Stored records
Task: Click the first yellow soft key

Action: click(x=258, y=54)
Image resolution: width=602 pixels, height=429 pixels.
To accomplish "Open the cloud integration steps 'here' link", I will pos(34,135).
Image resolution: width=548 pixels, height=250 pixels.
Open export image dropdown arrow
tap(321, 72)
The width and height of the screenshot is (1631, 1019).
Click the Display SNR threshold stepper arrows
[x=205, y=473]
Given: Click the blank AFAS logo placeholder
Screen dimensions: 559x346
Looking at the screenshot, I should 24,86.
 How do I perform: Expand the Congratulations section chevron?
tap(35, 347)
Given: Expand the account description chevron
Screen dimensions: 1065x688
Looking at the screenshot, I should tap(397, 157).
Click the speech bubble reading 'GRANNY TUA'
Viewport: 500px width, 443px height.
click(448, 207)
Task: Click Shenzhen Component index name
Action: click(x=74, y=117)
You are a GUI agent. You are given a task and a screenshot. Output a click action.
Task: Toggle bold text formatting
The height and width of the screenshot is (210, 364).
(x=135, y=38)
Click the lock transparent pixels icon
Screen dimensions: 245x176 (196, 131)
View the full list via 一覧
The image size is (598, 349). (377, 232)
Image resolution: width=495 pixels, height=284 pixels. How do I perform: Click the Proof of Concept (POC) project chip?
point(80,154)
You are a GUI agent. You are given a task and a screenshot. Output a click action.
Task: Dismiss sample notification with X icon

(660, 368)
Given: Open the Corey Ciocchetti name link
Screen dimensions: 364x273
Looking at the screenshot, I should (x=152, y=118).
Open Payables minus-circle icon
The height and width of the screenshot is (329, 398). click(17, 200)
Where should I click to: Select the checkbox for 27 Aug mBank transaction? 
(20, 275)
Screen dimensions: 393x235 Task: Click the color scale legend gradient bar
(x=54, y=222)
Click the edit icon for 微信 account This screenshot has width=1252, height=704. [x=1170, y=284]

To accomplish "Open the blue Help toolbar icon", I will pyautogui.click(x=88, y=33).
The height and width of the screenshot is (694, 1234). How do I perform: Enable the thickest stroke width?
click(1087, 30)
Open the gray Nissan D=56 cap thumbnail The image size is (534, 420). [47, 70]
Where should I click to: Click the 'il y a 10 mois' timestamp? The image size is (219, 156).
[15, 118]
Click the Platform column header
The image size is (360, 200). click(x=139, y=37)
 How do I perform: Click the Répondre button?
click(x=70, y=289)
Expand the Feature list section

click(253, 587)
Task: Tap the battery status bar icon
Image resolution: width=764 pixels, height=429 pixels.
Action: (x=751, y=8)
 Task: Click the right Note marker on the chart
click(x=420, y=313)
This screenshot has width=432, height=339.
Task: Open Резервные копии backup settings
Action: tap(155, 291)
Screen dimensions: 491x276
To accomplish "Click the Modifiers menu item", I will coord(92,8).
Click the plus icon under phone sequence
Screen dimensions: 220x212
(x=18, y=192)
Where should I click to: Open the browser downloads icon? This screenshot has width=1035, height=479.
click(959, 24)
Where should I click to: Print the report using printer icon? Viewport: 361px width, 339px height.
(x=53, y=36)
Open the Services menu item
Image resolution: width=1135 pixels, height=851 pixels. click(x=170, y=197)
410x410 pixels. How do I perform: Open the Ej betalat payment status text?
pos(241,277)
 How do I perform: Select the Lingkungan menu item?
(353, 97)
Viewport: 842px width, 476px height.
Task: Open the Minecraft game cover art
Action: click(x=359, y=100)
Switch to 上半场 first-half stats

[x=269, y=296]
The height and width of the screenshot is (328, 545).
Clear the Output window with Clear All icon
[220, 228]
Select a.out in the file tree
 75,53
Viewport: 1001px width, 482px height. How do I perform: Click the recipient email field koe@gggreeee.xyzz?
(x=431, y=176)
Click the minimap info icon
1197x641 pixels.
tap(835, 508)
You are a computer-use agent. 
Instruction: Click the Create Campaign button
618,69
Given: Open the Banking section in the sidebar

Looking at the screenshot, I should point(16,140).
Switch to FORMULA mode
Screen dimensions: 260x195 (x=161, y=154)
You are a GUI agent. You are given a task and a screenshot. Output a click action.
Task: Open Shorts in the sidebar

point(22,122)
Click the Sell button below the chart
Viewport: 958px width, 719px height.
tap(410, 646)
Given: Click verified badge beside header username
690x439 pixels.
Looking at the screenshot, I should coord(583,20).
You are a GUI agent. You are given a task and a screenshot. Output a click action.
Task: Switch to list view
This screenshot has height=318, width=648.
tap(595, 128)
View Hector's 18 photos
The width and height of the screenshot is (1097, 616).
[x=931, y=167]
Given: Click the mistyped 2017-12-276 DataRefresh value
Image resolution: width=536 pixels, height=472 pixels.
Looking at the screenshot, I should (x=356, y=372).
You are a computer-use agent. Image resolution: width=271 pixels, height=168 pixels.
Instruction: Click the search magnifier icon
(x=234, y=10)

**AIM OF THE EXERCISE**
Pull every line containing "link" out of the records.

**RESULT BELOW**
To accomplish "Open the cloud integration steps 'here' link", I will pos(34,135).
Given: Open the Corey Ciocchetti name link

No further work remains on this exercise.